Pinay Ballers League (PBL)
- Sport: Basketball
- Founded: August 2014
- First season: 2014
- Folded: 2022
- President: Ewon Arayi
- Commissioner: Manny Ignacio
- No. of teams: 7 teams (2022 Elite)
- Country: Philippines
- Continent: Asia
- Last champion: Philippine Army - Altama (2022 Elite)

= Pinay Ballers League =

Filipino women's basketball league

Pinay Ballers League (PBL) is a women's basketball league based in the Philippines. It was formed in 2014 by Ewon's Sports Association, Inc., a group of local women's basketball stakeholders, They were led by former Adamson Falcons player Merenciana "Ewon" Arayi, captain of the Philippines women's national basketball team in the 2015 Southeast Asian Games. The PBL aims to give women basketball players, who have played on the national team or in collegiate leagues, a chance to play after college and start a semi-professional career.

==History==
The PiBaLeague was part of an attempt to form a professional women's basketball league in the Philippines, following the defunct WPBL, the counterpart of the men's league, the Philippine Basketball League.

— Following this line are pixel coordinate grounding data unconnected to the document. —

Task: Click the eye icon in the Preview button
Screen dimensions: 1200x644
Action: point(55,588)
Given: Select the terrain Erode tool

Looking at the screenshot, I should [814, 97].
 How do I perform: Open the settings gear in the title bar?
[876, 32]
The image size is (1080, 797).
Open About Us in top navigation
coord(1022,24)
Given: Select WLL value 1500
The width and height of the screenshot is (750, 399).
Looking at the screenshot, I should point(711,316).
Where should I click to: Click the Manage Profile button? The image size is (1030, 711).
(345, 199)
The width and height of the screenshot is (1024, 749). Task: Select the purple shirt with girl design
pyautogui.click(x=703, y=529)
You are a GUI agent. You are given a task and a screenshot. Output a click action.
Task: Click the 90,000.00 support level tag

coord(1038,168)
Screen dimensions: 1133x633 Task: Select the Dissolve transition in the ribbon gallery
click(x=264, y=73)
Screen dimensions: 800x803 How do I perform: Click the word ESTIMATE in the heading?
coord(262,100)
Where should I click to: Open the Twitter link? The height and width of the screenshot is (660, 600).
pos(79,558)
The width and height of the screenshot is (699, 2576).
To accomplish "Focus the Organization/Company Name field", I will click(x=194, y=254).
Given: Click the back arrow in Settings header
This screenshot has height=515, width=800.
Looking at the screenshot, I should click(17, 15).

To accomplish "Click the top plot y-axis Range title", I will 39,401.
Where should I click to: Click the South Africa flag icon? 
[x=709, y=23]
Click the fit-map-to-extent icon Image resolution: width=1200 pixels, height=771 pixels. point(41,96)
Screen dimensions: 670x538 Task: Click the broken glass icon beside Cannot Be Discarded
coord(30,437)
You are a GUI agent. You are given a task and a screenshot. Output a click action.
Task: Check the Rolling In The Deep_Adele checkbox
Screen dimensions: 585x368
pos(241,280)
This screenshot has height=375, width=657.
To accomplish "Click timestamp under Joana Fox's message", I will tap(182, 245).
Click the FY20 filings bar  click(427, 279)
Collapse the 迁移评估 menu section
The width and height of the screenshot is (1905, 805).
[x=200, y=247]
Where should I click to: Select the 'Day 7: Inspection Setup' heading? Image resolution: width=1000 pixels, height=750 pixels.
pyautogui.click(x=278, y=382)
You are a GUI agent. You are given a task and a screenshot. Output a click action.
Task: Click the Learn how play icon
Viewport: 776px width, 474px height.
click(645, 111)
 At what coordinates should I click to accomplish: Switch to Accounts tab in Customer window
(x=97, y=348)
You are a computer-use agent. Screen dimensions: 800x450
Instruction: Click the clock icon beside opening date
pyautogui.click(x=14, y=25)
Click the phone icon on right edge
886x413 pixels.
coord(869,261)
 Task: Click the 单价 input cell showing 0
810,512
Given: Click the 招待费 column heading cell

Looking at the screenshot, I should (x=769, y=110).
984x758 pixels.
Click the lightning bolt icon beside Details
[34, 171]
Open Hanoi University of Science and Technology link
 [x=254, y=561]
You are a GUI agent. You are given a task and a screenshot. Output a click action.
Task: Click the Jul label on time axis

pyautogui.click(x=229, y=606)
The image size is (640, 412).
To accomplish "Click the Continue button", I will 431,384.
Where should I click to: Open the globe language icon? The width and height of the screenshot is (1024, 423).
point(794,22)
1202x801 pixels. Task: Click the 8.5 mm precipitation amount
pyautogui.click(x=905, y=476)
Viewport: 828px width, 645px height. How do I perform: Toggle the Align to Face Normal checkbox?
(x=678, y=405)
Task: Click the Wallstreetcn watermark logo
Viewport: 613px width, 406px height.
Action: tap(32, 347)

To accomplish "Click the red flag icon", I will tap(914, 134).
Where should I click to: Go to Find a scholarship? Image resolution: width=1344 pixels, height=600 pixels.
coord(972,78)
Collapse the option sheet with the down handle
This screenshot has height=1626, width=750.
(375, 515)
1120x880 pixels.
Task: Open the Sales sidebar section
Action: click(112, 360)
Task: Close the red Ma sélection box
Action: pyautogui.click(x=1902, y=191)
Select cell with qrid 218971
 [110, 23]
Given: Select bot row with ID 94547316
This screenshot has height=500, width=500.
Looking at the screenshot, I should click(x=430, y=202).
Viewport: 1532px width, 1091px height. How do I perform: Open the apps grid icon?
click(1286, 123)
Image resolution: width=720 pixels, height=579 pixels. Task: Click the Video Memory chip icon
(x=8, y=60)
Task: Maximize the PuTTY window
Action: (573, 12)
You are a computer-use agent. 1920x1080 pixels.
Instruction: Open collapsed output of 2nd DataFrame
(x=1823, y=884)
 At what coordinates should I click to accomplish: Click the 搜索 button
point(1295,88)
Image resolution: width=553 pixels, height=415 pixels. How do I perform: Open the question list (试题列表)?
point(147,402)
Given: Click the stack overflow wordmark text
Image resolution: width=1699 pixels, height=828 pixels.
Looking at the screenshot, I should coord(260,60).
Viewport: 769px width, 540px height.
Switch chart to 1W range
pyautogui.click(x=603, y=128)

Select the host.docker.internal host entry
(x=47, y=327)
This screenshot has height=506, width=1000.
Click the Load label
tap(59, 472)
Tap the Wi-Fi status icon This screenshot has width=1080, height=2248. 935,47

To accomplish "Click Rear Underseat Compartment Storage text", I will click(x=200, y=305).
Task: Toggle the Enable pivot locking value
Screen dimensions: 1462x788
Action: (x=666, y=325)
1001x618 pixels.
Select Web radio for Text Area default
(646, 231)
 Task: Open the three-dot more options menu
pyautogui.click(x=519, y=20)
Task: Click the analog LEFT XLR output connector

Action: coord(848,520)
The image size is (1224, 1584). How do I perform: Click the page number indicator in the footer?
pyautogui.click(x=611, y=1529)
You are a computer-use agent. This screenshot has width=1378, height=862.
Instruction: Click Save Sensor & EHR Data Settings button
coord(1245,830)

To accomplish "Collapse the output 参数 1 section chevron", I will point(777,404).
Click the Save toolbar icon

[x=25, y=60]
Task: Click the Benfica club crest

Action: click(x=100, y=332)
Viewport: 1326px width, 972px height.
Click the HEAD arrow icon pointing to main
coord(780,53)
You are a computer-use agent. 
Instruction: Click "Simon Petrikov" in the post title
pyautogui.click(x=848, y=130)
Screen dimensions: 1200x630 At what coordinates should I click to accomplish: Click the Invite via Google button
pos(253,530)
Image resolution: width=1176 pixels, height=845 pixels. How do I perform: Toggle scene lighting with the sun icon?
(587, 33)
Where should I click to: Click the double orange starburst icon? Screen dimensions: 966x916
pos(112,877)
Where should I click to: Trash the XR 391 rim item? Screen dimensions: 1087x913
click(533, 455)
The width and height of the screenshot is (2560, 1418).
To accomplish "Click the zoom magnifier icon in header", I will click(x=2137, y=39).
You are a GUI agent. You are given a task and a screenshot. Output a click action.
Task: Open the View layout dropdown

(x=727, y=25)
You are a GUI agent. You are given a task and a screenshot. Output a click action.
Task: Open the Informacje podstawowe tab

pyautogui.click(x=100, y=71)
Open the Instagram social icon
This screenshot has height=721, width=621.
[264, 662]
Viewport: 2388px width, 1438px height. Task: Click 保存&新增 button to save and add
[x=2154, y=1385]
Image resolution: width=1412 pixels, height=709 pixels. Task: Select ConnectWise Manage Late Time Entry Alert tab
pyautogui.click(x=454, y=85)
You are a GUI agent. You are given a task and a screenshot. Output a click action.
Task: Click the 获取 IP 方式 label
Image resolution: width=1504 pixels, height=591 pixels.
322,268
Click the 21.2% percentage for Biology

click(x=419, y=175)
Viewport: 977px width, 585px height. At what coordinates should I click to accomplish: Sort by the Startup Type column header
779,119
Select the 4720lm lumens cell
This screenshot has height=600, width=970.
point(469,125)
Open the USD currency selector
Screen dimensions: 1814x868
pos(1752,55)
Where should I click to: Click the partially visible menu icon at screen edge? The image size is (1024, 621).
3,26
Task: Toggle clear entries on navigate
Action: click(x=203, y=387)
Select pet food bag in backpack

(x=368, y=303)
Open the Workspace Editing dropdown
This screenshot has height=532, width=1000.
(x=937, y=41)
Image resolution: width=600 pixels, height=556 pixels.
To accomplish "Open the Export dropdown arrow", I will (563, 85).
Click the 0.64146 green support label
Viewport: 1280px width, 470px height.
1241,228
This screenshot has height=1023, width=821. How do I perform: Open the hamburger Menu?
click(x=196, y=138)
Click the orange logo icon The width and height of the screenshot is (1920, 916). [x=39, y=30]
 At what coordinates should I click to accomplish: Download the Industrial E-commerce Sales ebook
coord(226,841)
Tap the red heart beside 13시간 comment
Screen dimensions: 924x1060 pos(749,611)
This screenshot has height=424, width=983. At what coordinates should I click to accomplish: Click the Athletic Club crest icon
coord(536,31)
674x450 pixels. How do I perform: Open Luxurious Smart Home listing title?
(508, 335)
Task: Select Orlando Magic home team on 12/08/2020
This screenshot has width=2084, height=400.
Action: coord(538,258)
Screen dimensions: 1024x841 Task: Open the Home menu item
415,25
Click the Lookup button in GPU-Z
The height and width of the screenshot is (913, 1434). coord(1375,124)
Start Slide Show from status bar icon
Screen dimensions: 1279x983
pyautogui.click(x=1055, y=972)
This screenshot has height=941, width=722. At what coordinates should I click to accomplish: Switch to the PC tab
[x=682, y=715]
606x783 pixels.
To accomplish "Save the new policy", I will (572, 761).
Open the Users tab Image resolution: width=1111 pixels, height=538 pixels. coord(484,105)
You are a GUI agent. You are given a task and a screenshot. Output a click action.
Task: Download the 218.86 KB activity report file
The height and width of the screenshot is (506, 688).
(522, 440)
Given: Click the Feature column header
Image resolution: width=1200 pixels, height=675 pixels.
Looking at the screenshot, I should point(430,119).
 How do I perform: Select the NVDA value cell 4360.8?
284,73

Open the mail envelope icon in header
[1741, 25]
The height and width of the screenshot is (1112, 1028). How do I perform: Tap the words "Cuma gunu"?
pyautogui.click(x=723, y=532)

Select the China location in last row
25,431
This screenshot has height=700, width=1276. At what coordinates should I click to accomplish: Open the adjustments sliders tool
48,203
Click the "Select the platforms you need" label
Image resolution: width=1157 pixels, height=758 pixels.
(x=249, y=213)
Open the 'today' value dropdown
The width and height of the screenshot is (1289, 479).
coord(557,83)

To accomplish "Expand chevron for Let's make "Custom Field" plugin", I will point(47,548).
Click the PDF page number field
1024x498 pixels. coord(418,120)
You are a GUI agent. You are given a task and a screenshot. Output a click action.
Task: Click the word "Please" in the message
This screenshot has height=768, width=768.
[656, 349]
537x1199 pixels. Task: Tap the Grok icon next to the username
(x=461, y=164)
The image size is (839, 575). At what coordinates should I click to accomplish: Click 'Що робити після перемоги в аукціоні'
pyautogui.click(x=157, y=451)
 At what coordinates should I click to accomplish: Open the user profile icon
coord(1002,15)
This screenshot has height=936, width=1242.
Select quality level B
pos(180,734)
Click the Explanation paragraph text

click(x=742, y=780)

The league had two divisions, the Elite Division for players who have finished their collegiate careers, and the Developmental Division for players who work for BPOs. The PiBALeague also conducted clinics and outreach programs in the provinces for girls who seek a basketball career. The Philippine Sports Commission supported the League through the Women-in-Sports program.

The funding and operational costs of the league (including officiating, venues, and security) come from the entrance fee of the league's teams and from the league's sponsors, which are small and medium-sized companies.